2030'da 'Mini Buz Devri' Beklememek İçin 3 Neden
2030'da 'Mini Buz Devri' Beklememek İçin 3 Neden
Anonim
Image
Image

İglo inşa etme becerilerinizi muhtemelen bir süre daha buz üzerinde tutabilirsiniz. Yakın zamanda Dünya'nın bir "mini buzul çağından" sadece 15 yıl uzakta olduğunu öne süren bir dizi haber raporuna rağmen, küresel ısınmadan küresel soğumadan çok daha fazla tehlikedeyiz.
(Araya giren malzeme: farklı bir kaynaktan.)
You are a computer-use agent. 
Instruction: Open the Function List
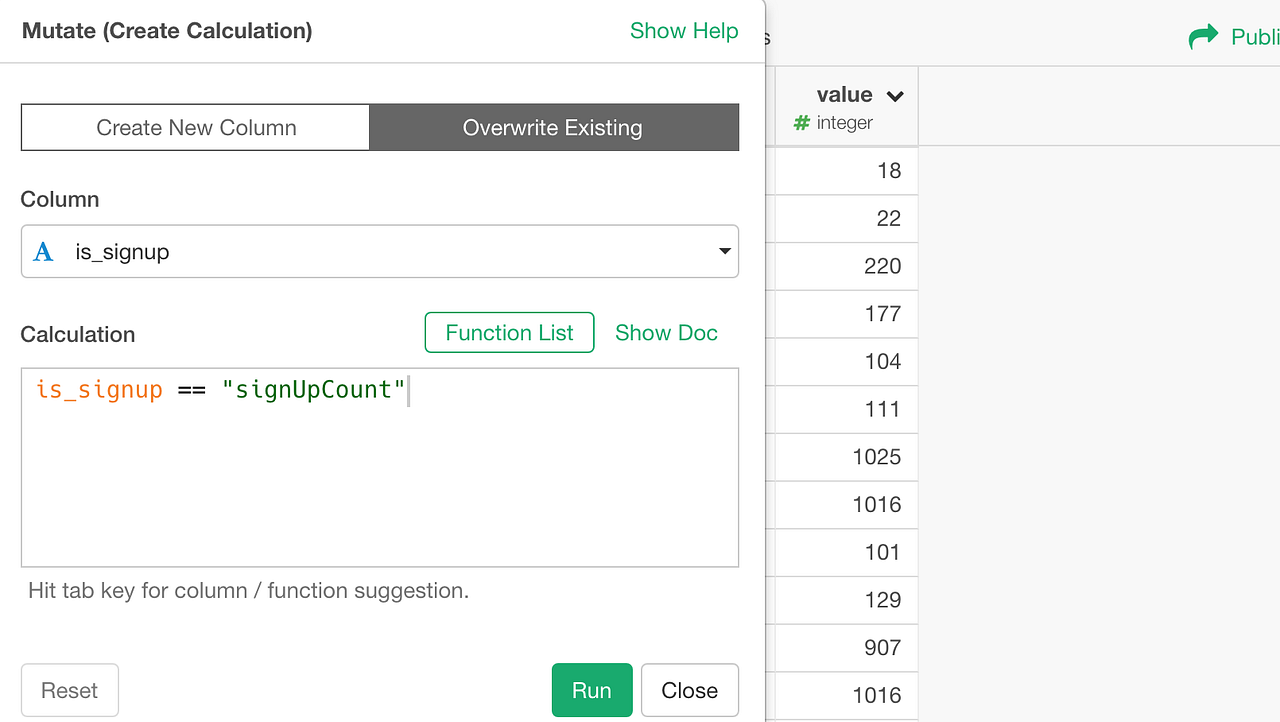pyautogui.click(x=509, y=332)
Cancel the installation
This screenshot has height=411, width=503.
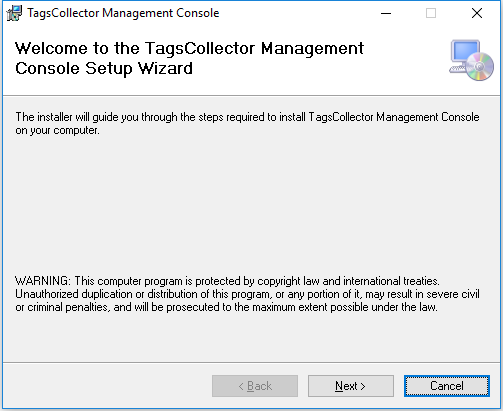click(447, 386)
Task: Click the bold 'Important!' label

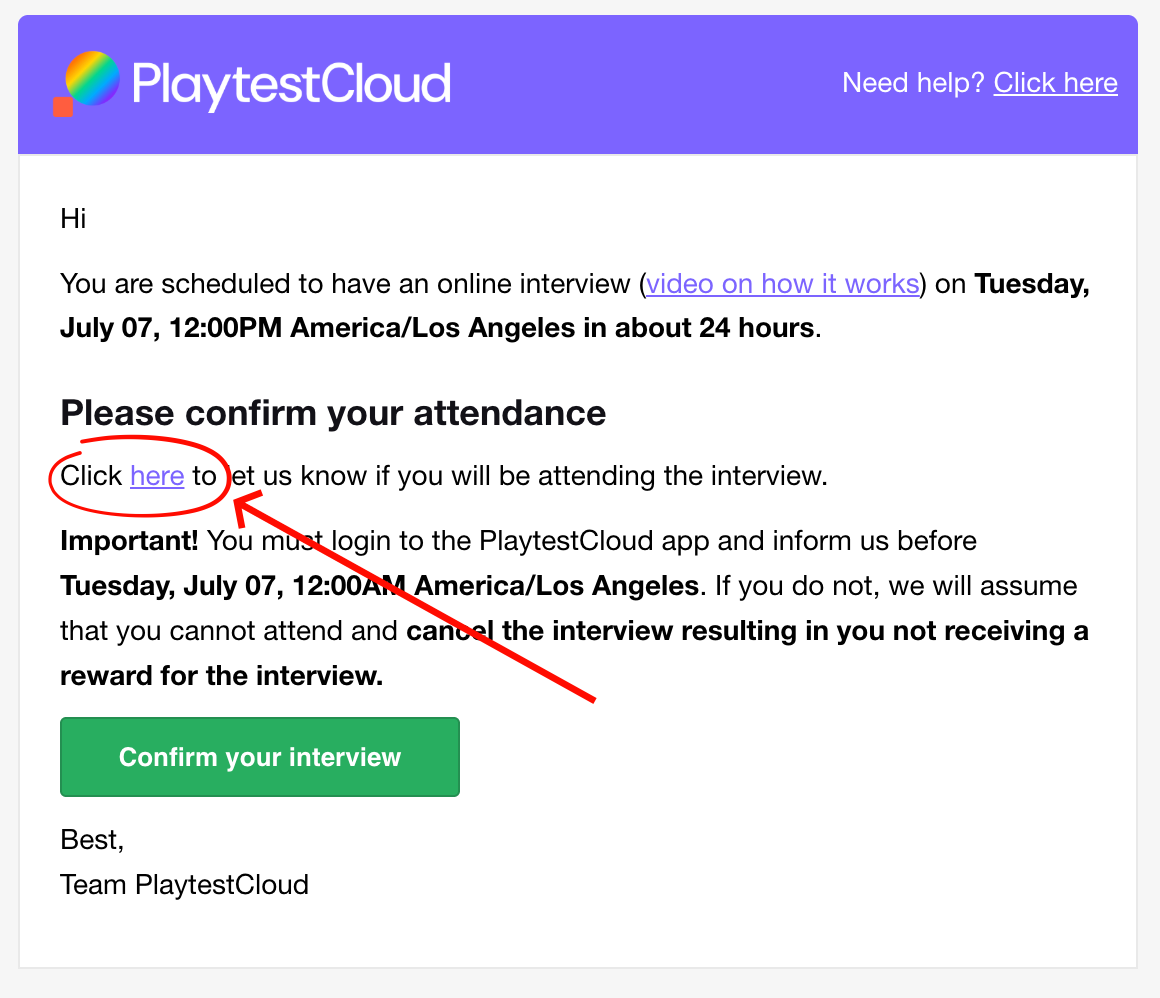Action: (x=129, y=541)
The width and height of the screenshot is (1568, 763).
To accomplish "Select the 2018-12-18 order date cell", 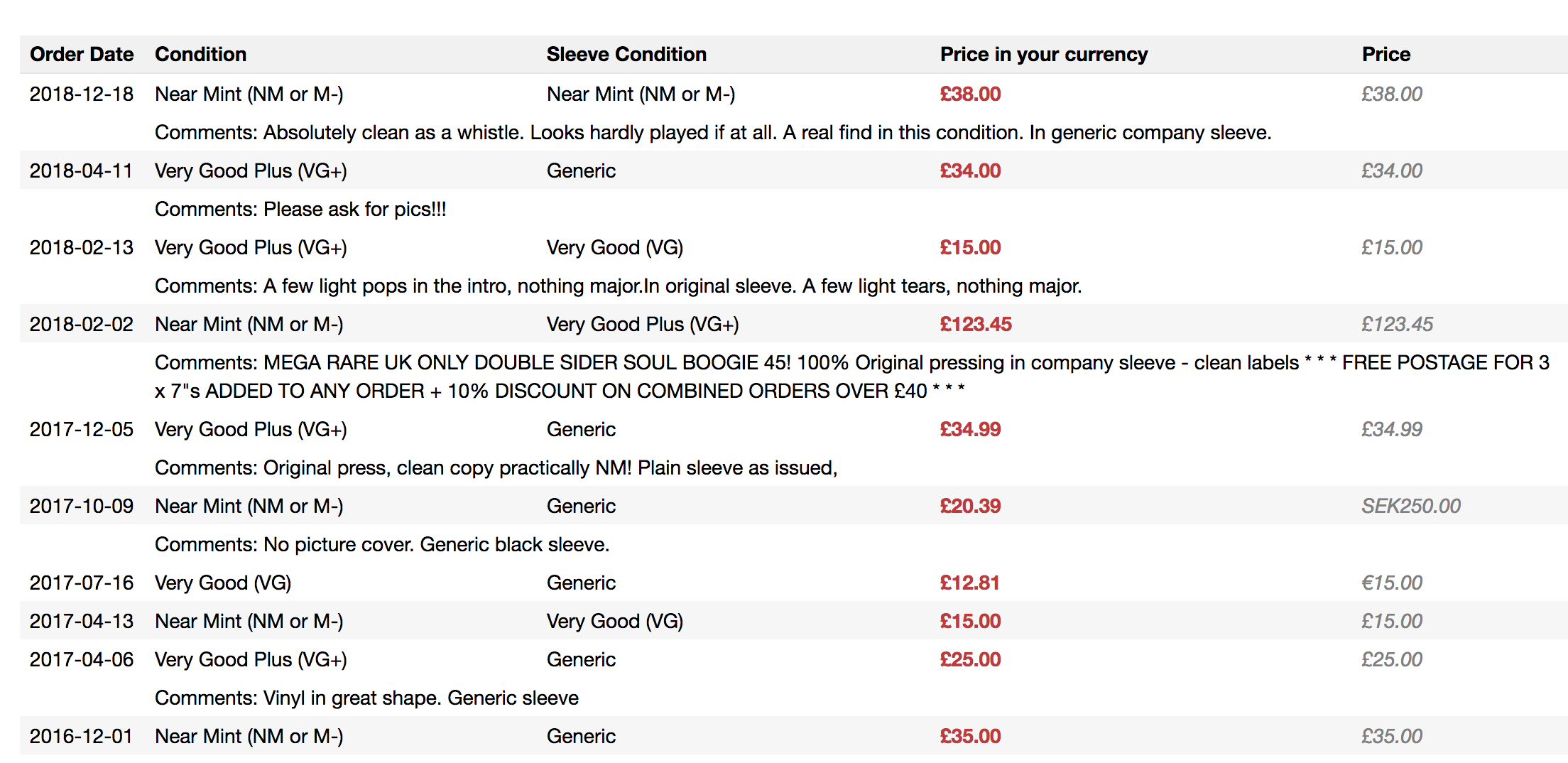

Bu raporların kaynağı, Northumbria Üniversitesi matematik profesörü Valentina Zharkova tarafından geçen hafta yayınlanan güneşin güneş döngüsünün yeni bir modeli. Model, güneş fırtınalarını ve kuzey ışıklarını etkileyen aynı döngü olan güneşin 11 yıllık "kalp atışı"ndaki düzensizlikler hakkında yeni ayrıntılar sunuyor. Spesifik olarak, önümüzdeki birkaç on yılda güneş aktivitesinde önemli bir düşüş öngörüyor.

Birçok haber kuruluşu, özellikle de iklim değişikliği konusunda yıldızlardan daha az bir geçmişe sahip olanlar, modelle ilgili bir basın bülteninden belirli bir satırı ele geçirdi. Açıklamada, "Modelden elde edilen tahminler, 2030'larda güneş aktivitesinin yüzde 60 oranında düşeceğini gösteriyor", "son olarak 1645'te başlayan 'mini buzul çağında' görülen koşullara göre."

"Küçük Buz Devri" olarak da bilinen bu, Kuzey Yarımküre'de alışılmadık derecede soğuk havanın damgasını vurduğu birkaç yüzyıllık bir dönemdi. Bilimsel terimlerle gerçek bir "buz çağı" değildi, ama gerçekten soğuktu - ve büyük bir buz çağıyla bağlantılıydı.güneş aktivitesine dalın. Yani güneş döngüsü başka bir büyük düşüş yaşamak üzereyse, bu, küresel ısınmanın devam eden büyümesinin durma noktasına geleceği ve hepimizin donacağı anlamına geliyor, değil mi?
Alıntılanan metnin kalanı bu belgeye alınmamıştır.